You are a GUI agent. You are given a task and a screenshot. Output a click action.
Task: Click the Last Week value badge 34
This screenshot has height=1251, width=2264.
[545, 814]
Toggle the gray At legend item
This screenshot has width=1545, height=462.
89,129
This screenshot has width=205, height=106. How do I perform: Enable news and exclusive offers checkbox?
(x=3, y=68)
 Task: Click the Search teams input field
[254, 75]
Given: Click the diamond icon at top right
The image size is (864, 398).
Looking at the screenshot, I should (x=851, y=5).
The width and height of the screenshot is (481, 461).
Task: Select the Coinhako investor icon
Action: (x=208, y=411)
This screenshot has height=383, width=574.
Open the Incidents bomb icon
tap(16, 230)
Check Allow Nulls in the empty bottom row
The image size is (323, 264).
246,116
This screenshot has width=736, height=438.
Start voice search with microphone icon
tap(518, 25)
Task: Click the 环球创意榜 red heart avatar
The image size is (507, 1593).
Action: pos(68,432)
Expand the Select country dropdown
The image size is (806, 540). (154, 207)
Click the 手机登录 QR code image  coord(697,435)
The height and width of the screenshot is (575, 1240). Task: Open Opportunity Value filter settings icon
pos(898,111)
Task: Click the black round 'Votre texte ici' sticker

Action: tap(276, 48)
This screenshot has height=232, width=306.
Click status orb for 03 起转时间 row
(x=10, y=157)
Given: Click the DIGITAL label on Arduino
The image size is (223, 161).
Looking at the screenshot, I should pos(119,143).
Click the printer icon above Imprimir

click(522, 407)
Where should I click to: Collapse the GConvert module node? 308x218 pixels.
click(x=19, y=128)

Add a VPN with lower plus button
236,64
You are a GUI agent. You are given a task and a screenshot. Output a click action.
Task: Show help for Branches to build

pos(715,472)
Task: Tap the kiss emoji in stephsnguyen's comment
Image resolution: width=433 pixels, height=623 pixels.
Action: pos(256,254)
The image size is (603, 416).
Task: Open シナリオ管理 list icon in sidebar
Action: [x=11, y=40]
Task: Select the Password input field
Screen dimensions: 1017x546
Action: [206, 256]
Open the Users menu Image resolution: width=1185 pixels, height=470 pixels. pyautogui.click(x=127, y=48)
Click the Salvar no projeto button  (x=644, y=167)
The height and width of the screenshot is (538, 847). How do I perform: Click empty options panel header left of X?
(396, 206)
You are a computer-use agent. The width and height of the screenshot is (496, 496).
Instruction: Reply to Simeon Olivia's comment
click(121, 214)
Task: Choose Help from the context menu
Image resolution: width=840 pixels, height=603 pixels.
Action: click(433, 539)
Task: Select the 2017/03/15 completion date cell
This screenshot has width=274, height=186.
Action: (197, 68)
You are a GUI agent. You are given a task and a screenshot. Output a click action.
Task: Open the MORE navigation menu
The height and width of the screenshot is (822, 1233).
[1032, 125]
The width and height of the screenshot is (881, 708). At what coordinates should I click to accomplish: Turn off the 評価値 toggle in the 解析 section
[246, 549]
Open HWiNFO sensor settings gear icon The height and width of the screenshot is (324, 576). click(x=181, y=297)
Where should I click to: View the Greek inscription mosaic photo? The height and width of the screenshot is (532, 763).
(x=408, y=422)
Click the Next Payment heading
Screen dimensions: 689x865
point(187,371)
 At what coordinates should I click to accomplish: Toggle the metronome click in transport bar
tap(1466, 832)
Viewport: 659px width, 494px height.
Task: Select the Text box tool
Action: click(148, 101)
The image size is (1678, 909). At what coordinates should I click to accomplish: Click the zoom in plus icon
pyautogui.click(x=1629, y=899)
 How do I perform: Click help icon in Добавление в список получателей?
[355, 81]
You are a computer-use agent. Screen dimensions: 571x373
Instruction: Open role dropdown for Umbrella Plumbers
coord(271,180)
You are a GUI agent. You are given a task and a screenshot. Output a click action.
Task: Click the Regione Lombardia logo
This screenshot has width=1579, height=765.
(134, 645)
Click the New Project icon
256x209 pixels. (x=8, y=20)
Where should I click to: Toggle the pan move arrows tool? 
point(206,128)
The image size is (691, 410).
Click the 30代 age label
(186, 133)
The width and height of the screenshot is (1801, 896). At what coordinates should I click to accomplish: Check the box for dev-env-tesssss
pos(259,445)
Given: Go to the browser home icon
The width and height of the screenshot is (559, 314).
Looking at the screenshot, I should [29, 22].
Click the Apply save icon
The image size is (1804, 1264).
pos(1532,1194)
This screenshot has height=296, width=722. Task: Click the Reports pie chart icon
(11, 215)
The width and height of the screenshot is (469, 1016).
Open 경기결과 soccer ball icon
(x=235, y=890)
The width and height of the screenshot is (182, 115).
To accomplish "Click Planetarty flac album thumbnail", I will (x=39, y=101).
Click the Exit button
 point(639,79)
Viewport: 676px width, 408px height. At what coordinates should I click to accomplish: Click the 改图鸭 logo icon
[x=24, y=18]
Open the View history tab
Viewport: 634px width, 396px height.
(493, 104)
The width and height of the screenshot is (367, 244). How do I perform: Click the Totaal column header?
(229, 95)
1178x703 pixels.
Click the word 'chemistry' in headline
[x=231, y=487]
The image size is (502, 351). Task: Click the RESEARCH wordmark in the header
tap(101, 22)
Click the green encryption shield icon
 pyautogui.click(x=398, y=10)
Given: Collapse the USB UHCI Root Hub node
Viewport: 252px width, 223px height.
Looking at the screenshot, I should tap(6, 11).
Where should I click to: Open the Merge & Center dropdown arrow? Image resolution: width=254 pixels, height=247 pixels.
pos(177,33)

Instructions to follow: Recast the lines from the one holding "Given: Click the DIGITAL label on Arduino" through the one holding "click(522, 407)", both included, as a two-column CSV with the headers request and answer. Give one row per request, with the request text and its answer each in a single quoted field and line breaks turned into spaces.

The answer:
request,answer
"Given: Click the DIGITAL label on Arduino The image size is (223, 161).","Looking at the screenshot, I should pos(119,143)."
"Click the printer icon above Imprimir","click(522, 407)"